General Electric’s 12.4 billion euro bid for Alstom’s power equipment business could lead to price rises, EU antitrust regulators said on Monday (23 February) as they opened a full-scale investigation into the deal, increasing pressure on the US conglomerate to offer concessions.
GE has had its acquisition ambitions quashed by European regulators before. In 2001, the European Commission blocked its $42 billion (€37bn) purchase of rival Honeywell International Inc despite U.S. regulatory approval, though GE says it has cleared more than 50 transactions in the region since then.
The Alstom deal is part of GE’s efforts to increase its focus on industrial operations and away from finance.
However, the takeover would remove one of GE’s three main rivals in heavy-duty turbines used in gas-fired power plants, the Commission said. The other global players are Germany’s Siemens and Mitsubishi Hitachi Power Systems, a joint venture formed by Mitsubishi Heavy Industries and Hitachi.
“We are concerned that the proposed acquisition might not only lead to higher prices but also result in less choice for customers and less innovation in the sector,” European Competition Commissioner Margrethe Vestager said in a statement.
Technology is crucial to help Europe meet its environmental commitments, Vestager added, saying it was “essential to maintain competition in the heavy-duty gas turbines market.”
The Commission said it is worried that GE would discontinue the production of certain models of Alstom heavy duty gas turbines (HDGTs) and not bring to the market the French company’s advanced HDGT technology. It will decide by July 8 whether to clear or block the deal.
GE rejected the regulatory concerns.
“We disagree with the preliminary concerns raised by the EC statement today and Phase II is the normal process for engagement on these issues. Our goal remains to secure the required regulatory approvals and close the transaction by mid-2015,” it said.
Alstom said it would cooperate with the Commission.
GE has 47% of the global installed base of gas turbines, JP Morgan estimates, based on 25 years of orders. That compares with 26% for Siemens, 8% for Mitsubishi and 7% for Alstom.
Expanding GE’s installed base of turbines is a key rationale for the deal for the US conglomerate, which makes significant profit from servicing the installed power equipment.
The European Commission had initially voiced concerns about French protectionism in the Alstom-GE takeover.
A decree, passed last year by France's Prime Minister Manuel Valls, gave the government the right to oversee foreign investment in French companies, giving it the power to veto takeovers in sectors seen as "strategic" for France.
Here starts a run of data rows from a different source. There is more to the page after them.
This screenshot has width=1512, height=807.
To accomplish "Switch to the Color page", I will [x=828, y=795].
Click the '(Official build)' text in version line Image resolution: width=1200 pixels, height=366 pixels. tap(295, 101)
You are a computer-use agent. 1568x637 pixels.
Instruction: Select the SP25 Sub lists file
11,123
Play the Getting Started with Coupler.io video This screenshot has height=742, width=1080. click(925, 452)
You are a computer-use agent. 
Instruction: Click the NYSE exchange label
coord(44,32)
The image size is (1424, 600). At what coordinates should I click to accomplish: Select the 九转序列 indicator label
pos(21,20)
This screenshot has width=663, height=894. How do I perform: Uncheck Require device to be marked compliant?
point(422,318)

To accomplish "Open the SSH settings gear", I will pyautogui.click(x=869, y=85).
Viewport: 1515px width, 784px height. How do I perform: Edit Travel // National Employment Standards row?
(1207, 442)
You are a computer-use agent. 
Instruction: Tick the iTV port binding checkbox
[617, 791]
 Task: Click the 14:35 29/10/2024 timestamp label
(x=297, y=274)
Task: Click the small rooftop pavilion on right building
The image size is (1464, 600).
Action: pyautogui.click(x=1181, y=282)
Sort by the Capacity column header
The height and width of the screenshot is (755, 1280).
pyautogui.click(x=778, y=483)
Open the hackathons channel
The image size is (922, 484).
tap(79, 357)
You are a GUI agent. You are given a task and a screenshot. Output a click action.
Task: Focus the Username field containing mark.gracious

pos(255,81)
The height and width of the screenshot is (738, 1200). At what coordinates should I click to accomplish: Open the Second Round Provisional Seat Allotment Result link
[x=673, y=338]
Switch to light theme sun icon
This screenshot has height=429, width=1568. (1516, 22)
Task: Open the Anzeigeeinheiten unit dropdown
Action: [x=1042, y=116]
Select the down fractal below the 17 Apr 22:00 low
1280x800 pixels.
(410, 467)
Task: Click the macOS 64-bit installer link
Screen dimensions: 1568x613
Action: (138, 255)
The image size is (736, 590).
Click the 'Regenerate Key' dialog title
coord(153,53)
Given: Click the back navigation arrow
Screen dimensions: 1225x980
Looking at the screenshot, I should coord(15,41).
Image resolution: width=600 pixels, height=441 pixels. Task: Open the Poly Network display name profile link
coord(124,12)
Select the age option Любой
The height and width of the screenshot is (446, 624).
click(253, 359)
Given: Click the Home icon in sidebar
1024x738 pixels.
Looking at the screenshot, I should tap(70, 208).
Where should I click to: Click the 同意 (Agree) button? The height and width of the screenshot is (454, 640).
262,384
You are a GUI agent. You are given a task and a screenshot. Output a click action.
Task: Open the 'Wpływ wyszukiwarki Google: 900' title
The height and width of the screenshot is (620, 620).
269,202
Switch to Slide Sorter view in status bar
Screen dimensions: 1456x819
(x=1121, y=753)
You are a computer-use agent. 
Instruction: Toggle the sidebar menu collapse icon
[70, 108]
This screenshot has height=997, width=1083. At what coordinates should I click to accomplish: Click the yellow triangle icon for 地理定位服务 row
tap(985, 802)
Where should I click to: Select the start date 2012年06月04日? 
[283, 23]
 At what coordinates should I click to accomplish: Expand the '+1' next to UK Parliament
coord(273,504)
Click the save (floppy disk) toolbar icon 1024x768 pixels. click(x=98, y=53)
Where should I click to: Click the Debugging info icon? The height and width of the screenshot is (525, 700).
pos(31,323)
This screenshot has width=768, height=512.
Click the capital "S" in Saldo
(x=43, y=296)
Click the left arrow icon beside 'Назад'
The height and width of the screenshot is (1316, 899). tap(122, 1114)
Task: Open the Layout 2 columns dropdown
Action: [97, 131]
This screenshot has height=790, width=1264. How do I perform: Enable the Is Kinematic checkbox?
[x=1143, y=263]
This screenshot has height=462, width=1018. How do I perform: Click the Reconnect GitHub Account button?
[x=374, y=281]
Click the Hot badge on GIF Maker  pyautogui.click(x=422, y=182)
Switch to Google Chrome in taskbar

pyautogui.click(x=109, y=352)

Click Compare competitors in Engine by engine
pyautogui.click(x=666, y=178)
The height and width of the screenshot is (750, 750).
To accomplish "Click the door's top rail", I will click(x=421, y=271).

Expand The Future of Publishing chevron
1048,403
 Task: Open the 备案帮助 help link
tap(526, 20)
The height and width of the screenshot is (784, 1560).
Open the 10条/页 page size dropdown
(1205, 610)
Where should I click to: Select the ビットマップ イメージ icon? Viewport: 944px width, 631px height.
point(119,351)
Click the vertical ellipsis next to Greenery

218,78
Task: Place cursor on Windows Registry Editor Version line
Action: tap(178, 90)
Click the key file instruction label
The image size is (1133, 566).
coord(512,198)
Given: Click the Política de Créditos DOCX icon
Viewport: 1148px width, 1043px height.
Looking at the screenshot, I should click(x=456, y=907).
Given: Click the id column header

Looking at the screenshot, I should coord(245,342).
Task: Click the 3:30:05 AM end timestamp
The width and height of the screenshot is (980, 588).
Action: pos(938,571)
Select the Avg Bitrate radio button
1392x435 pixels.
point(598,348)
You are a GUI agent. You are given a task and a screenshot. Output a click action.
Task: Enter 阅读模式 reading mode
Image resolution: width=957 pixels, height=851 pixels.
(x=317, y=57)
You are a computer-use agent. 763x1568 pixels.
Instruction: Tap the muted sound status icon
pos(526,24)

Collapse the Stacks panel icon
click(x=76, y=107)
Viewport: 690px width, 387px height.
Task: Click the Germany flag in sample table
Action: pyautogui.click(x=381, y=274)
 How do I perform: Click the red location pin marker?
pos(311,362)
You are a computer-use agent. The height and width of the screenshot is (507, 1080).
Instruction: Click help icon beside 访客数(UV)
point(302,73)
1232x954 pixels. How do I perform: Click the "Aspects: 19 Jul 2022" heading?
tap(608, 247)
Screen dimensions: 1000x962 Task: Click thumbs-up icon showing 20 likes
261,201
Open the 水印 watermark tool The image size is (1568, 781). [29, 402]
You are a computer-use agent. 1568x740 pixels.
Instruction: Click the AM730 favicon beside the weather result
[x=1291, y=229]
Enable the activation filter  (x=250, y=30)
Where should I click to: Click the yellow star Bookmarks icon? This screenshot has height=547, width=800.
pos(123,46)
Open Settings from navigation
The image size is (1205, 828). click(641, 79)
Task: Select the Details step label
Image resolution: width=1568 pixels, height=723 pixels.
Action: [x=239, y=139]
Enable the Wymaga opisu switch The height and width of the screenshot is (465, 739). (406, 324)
This included the the Alstom deal being negotiated with GE.
The original decree, adopted in 2005, covered activities related to two sectors: defence and security. However it was revised on 14 May to cover three extra strategic sectors: energy, transport and water.
From then on, foreign investments in sectors like gas, electricity, transport, water supply, electronic communications and public health, will require prior authorisation from the French Economy Ministry.